Mice injected with the nanoparticles showed various signs that they were able to detect infrared, such as their pupils constricting. In an experiment, the mice were able to navigate a series of maze tasks — which their normal-vision peers could not — showing that they could simultaneously sense both infrared and visible light.

A single injection of nanoparticles in the mice’s eyes bestowed infrared vision for up to 10 weeks. Although there was a minor side effect (a cloudy cornea), it disappeared within less than a week. Tests found no damage to the retina’s structure, suggesting that the procedure is safe.

Illustration of the infrared-to-visible-light conversion process.
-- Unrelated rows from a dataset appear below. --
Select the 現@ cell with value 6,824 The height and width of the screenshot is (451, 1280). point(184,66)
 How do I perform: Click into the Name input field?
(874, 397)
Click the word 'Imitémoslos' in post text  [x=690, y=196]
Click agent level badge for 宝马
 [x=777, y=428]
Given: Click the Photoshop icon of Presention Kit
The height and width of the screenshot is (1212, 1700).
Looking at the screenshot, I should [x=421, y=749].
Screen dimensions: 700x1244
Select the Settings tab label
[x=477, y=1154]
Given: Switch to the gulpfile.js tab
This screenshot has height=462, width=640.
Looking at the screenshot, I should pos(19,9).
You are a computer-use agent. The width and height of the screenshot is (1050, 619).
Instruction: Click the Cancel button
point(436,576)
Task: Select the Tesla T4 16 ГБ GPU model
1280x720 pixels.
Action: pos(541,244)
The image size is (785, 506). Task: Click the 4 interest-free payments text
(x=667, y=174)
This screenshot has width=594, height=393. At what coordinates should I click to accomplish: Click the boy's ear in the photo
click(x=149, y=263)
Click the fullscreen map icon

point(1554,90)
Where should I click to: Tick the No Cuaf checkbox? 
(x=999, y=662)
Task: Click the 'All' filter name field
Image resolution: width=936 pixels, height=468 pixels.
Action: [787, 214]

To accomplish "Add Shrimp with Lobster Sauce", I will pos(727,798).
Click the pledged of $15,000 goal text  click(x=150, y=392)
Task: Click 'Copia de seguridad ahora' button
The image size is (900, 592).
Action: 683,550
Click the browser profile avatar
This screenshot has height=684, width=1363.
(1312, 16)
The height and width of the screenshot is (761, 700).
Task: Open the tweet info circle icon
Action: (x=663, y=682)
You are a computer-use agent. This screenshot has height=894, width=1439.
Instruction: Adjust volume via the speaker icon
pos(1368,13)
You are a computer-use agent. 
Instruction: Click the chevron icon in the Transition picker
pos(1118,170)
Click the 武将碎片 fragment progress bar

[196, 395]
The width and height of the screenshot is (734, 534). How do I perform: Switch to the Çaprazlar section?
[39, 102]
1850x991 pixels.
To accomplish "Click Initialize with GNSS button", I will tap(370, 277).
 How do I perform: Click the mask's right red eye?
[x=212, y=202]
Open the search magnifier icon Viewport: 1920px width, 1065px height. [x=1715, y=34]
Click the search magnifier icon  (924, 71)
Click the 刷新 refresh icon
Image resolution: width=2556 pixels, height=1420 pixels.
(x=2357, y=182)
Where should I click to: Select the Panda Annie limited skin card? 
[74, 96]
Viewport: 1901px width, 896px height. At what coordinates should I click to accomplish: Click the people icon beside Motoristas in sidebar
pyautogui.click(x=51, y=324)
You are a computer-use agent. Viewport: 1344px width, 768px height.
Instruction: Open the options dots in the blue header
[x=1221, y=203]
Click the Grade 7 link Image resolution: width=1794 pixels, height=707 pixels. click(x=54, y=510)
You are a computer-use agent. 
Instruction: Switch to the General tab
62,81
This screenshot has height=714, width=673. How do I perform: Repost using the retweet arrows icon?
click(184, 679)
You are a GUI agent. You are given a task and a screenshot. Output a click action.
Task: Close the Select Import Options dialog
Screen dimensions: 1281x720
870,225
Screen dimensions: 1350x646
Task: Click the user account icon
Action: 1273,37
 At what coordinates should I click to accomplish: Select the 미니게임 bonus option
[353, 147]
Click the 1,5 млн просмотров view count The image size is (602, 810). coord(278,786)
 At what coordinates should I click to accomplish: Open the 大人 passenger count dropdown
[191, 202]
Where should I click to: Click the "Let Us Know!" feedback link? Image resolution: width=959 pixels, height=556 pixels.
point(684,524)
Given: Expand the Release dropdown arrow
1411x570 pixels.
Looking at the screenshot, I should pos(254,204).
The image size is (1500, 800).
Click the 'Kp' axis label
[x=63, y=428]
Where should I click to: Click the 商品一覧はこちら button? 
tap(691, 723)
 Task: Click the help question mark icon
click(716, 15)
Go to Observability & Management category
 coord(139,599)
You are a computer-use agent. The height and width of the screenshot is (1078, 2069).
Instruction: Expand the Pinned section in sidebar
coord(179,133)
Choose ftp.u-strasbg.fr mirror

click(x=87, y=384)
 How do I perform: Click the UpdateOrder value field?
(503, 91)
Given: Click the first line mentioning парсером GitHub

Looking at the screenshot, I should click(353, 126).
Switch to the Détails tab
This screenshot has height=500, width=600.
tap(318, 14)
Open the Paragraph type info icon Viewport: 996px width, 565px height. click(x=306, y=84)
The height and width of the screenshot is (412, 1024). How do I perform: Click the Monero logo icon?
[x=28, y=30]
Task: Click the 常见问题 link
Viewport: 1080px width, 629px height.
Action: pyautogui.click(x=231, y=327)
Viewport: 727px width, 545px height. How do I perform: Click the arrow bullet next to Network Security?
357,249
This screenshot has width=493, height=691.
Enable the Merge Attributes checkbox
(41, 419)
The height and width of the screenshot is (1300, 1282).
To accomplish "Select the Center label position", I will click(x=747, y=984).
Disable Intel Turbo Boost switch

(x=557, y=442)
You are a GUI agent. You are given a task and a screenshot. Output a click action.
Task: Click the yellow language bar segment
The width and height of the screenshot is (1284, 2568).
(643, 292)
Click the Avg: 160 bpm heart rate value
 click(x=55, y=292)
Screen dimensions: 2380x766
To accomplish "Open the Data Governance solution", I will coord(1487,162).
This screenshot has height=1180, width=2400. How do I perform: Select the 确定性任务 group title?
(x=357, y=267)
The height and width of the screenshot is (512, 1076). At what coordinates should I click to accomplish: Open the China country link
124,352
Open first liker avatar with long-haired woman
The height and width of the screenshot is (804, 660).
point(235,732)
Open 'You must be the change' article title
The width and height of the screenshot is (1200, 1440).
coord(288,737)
Credit: Cell.

“In our study, we have shown that both rods and cones bind these nanoparticles and were activated by the near infrared light,” says Xue. “So we believe this technology will also work in human eyes, not only for generating super vision but also for therapeutic solutions in human red color vision deficits.”

“In the future, we think there may be room to improve the technology with a new version of organic-based nanoparticles, made of FDA-approved compounds, that appear to result in even brighter infrared vision,” says Han.

In the future, the researchers plan to tweak their nanoparticles to better suit human eyes, which have more cones and rods than mice.

“This is an exciting subject because the technology we made possible here could eventually enable human beings to see beyond our natural capabilities,” says Xue.

The findings appeared in the journal Cell.